В трагедиях Шекспира источник бессмертия героя заключен в его мощи, неповторимости, в колоссальности его характера, а смысл жизни человека — в высвобождении его беспредельной потенциальной духовной энергии.

В эпоху классицизма

В эпоху классицизмаиз нерасторжимого и нерасчлененного ранее единства трагедия вычленила как самостоятельные начала обществен­ное и индивидуальное в характере героя. Трагедия раскрывает смысл жизни. Для героя эпохи классицизма смысл жизни раздвоен: он и в лич­ном и в общественном счастье человека. Но эти два плана, трудно соче­таемы. И посему подлинное счастье практически недосягаемо. Царит трагический разлад чувства и долга. Всегда нужно жертвовать одной из сторон жизни во имя торжества другой. Общественная сторона для классицизма важнее личной. Последняя обязана подчиниться первой. Но при этом исчезает личное счастье, гибнет чувство, приносится в жер­тву любовь. От смысла жизни остается только половина. Противоречие трагически неразрешимо.

А в чем же бессмертие этого героя? В трагедии классицизма герой лю­бой ценой открывает простор общественному началу в своей жизни. В торжестве чести, в триумфе общественного долга — продолжение трагического героя в человечестве.

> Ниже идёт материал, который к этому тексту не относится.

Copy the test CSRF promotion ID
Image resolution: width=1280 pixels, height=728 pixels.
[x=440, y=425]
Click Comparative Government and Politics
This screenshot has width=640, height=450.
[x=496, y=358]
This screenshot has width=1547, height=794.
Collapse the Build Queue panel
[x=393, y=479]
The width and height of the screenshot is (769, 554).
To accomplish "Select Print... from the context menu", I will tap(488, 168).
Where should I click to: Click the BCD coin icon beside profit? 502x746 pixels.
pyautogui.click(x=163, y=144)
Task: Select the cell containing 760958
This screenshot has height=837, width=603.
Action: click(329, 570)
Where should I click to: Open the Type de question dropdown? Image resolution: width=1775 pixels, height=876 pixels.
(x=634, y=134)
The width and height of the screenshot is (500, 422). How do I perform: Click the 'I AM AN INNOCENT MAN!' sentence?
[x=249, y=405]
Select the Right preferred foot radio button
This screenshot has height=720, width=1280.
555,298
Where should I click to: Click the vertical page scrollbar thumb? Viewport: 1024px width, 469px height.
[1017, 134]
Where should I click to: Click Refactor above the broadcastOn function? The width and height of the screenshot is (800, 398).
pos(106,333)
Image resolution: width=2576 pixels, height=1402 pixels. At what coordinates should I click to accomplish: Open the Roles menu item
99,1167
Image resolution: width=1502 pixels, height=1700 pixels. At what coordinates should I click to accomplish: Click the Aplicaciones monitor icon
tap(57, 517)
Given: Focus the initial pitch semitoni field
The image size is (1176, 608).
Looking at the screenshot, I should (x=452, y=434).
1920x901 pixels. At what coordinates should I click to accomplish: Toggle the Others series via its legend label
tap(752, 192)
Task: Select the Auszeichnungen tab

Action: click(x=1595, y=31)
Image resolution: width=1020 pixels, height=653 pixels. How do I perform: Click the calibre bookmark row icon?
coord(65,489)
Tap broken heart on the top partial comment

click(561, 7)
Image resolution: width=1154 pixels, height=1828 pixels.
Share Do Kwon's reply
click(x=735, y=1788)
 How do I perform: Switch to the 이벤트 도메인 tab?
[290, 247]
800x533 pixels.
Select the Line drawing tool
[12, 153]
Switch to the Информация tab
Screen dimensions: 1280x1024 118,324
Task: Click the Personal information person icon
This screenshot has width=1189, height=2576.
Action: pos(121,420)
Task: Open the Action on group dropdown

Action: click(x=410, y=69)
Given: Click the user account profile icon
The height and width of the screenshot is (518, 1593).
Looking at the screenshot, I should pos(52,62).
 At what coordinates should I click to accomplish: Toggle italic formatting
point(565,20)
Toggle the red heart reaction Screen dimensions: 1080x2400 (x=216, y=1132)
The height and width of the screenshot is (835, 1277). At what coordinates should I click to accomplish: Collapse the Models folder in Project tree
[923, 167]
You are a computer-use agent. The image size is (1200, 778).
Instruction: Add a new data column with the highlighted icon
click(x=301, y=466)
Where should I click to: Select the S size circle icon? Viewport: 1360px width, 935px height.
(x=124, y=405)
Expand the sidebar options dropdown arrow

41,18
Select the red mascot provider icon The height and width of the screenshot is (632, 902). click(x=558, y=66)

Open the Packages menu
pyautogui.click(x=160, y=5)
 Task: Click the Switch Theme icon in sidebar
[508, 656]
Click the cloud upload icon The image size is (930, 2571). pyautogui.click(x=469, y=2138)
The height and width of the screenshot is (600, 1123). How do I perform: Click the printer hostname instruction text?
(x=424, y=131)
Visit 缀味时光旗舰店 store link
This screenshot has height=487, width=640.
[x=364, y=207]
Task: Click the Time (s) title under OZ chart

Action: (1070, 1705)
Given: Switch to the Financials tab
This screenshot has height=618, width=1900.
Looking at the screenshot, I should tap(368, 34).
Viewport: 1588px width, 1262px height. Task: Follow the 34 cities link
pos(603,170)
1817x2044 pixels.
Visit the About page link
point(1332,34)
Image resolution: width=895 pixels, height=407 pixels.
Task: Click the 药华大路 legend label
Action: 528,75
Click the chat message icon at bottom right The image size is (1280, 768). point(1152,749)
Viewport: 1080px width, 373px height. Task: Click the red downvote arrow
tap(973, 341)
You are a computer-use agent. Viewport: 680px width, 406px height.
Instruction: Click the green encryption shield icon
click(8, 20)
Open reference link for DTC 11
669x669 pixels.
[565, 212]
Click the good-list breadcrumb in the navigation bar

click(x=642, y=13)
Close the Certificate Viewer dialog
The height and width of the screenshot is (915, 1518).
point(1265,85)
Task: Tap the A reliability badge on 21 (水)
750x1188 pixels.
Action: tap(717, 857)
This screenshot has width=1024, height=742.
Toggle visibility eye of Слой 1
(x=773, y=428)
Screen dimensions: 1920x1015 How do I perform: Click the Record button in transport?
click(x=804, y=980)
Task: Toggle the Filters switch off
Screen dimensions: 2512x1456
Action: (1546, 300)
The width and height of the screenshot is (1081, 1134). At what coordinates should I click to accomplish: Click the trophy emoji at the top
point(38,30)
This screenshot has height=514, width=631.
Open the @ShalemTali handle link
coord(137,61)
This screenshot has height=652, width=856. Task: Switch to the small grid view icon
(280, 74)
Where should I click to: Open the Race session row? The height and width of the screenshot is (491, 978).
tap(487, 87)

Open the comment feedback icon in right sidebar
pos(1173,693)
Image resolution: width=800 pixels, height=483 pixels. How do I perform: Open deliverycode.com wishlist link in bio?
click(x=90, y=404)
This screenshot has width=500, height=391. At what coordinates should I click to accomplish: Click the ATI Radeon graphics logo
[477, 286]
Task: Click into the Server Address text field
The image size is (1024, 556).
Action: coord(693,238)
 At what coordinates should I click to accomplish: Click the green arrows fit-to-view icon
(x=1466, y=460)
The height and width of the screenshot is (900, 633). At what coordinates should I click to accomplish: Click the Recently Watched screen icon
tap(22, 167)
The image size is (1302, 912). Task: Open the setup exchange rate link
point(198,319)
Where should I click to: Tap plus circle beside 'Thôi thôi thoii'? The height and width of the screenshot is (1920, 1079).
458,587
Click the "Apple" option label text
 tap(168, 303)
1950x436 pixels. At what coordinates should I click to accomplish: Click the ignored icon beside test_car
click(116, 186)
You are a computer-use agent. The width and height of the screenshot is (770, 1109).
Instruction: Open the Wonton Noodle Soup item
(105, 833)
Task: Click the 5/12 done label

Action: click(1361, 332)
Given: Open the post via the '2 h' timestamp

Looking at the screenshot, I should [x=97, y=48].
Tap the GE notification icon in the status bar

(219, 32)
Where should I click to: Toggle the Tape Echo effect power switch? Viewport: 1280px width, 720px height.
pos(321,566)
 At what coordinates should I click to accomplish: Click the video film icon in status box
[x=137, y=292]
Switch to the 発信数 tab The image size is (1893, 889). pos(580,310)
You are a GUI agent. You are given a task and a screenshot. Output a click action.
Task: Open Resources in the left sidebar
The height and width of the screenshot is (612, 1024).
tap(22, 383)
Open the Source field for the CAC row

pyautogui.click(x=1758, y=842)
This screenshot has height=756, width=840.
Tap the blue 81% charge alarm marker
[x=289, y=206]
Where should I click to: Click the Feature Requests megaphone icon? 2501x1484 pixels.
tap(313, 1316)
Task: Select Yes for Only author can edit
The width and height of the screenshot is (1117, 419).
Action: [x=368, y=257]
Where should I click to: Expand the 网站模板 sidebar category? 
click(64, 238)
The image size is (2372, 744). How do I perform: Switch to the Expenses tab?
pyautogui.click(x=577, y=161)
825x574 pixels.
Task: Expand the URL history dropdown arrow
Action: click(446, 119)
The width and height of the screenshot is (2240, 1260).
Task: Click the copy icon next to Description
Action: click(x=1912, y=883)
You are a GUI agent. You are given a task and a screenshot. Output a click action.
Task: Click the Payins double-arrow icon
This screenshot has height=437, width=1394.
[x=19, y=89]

И в том, что долг есть категория разу­ма и в том, что долг олицетворяется в абсолютном монархе, проглядывает следующий этап художественного и мировоззренческого развития чело­вечества — просветительская идеология с ее концепцией просвещенного монарха. В классицистской трагедии эта идея присутствует в свернутом виде, как листок в почке.

Надежды гуманистов, что личность, избавившись от средневековых ограничений, разумно, во имя добра распорядится своей свободой, оказа­лись иллюзорными. Утопия нерегламентированной ренессансной лично­сти в эпоху классицизма обернулась абсолютной ее регламентацией: в по­литике — абсолютистским государством, в философии — учением Де­карта о методе, вводящем мышление в русло строгих правил, в искусстве

— классицизмом и его нормами. На смену трагедии абсолютной свободы приходит трагедия абсолютной нормативности личности. Долг по отно­шению к государству — становится ограничителем личности, страсти и желания которой не примиряются с регламентацией. В трагедиях класси­цизма (Корнель, Расин) этот конфликт долга и личных устремлений чело­века становится центральным.

Классицистская трагедия свидетельствует о невозможности безраз­дельного и безущербного господства общественного начала над индиви­дуальным. Общественный долг не дает индивидуальному началу в лич­ности перерасти в эгоизм, а кипение страстей не позволяет герою раство­риться в общественном и утратить свою неповторимость. Возникает по­движное равновесие трагически раздвоенных общественного и индиви­дуального начал в характере героя, при приоритете общественного. А ди­намическое равновесие — суть жизни. Классицистская трагедия дает ис­торически неповторимые ответы на вопросы о смысле жизни, о соотно­шении жизни, смерти и бессмертия, о ценности личности. В своеобразии этих ответов — своеобразие классицистской трагедии.